Alienated Labor
From Marx, Karl. "Alienated Labor." As reproduced in Marx's Concept of Man, trans. T. B. Bottomore, ed. Erich Fromm (New York: Frederick Ungar Publishing Co., 1961), 93-96.
In his Economic and Philosophical Manuscripts (1844), Karl Marx (1818-1883) expounds his concept of alienation. Written before Marx's move to England in 1848, this document allows a glimpse into his philosophy before its later development into Historical Materialism. In this discussion of alienation, Marx seems particularly concerned with the fate of the individual worker in relation to his labor, and with the objectifying, or dehumanizing, quality of alienated labor. For Marx, the creator was not able to "own" his creations (literally--or psychologically).
 
Political economy begins with the fact of private property; it does not explain it. It conceives the material process of private property, as this occurs in reality, in general and abstract formulas which then serve it as laws. It does not comprehend these laws; that is, it does not show how they arise out of the nature of private property. Political economy provides no explanation of the basis of the distinction of labor from capital, of capital from land. When, for example, the relation of wages to profits is defined, this is explained in terms of the interests of capitalists; in other words, what should be explained is assumed. Similarly, competition is referred to at every point and is explained in terms of external conditions. Political economy tells us nothing about the extent to which these external and apparently accidental conditions are simply the expression of a necessary development. . . . The only moving forces which political economy recognizes are avarice and the war between the avaricious, competition. . . .

Let us not begin our explanation, as does the economist, from a legendary primordial condition. Such a primordial condition does not explain anything; it merely removes the question into a gray and nebulous distance. It assumes as a fact or event what it should deduce, the necessary relation between two things, for example, between the division of labor and exchange. In the same way theology explains the origin of evil by the fall of man; that is, it asserts as a historical fact what it should explain.

We shall begin from a contemporary fact. The worker becomes poorer the more wealth he produces and the more his production increases in power in wealth and extent. The worker becomes an ever cheaper commodity the more goods he creates. The devaluation of the human world increases in direct relation with the increase in value of the world of things. Labour does not only create goods; it also produces itself and the worker as a commodity, and indeed in the same proportion as it produces goods.

This fact simply implies that the object produced by labor, its product, now stand opposed to it as an alien being, as a power independent of the producer. The product of labor is labor which has been embodied in an object and turned into a physical thing; this product is an objectification of labor. The performance of work is at the same time its objectification. . . . [T]he more objects the worker produces the fewer he can possess and the more he falls under domination of his product, of capital.
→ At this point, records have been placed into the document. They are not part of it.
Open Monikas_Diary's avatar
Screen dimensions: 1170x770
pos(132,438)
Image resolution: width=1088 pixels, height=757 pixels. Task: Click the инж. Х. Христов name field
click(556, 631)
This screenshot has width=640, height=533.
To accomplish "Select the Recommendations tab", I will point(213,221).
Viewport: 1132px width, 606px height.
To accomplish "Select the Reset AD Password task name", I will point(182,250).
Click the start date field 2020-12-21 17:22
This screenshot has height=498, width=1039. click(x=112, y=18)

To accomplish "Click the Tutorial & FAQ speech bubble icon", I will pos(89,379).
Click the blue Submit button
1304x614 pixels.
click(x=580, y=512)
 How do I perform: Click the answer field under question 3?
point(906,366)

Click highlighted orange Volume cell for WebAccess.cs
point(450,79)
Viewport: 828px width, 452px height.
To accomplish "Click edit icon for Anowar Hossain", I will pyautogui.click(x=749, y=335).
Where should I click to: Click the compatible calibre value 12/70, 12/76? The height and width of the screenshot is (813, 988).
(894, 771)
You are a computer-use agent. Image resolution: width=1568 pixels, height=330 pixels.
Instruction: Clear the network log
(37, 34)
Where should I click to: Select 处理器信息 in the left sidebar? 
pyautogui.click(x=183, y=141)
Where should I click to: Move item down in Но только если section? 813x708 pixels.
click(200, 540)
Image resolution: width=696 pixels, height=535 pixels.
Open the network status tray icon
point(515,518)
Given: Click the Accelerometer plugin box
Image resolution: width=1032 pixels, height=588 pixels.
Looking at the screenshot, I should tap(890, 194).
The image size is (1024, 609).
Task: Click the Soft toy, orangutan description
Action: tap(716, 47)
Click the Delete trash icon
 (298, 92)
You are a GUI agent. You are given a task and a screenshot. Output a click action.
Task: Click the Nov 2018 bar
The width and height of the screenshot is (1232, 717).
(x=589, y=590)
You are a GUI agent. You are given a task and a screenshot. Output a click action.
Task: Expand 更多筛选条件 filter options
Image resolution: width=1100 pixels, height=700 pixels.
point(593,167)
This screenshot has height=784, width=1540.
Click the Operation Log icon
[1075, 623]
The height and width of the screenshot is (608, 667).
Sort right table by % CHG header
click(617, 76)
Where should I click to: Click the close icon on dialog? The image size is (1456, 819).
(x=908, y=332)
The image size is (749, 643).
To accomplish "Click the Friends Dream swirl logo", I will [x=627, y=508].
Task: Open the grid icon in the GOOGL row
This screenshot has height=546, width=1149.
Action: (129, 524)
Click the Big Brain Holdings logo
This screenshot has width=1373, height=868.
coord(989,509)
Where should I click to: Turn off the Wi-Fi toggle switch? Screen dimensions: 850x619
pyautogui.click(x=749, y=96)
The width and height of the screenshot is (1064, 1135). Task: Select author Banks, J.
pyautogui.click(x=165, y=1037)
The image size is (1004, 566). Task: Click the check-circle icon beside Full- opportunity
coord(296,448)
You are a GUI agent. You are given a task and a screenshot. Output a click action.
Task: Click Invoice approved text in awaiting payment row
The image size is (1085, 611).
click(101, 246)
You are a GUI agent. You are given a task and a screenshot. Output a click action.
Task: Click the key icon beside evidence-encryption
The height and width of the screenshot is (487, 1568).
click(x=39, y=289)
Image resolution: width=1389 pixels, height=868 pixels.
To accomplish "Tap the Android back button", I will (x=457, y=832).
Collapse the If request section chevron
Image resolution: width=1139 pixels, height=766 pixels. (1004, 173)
All these consequences follow from the fact that the worker is related to the product of his labor as to an alien object. For . . . the more the worker expends himself in work the more powerful becomes the world of objects which he creates in face of himself, the poorer he becomes in his inner life, and the less he belongs to himself. It is just the same as in religion. The more of himself man attributes to God the less he has left in himself. The worker puts his life into the object, and his life then belongs no longer to himself but to the object. The greater his activity, therefore, the less he possesses. What is embodied in the product of his labor is no longer his own. The greater this product is, therefore, the more he is diminished. The alienation of the worker in his product means not only that his labor becomes an object, assumes an external existence, but that it exists independently, outside himself, and alien to him, and that it stands opposed to him as an autonomous power. The life which he has given to the object sets itself against him as an alien and hostile force.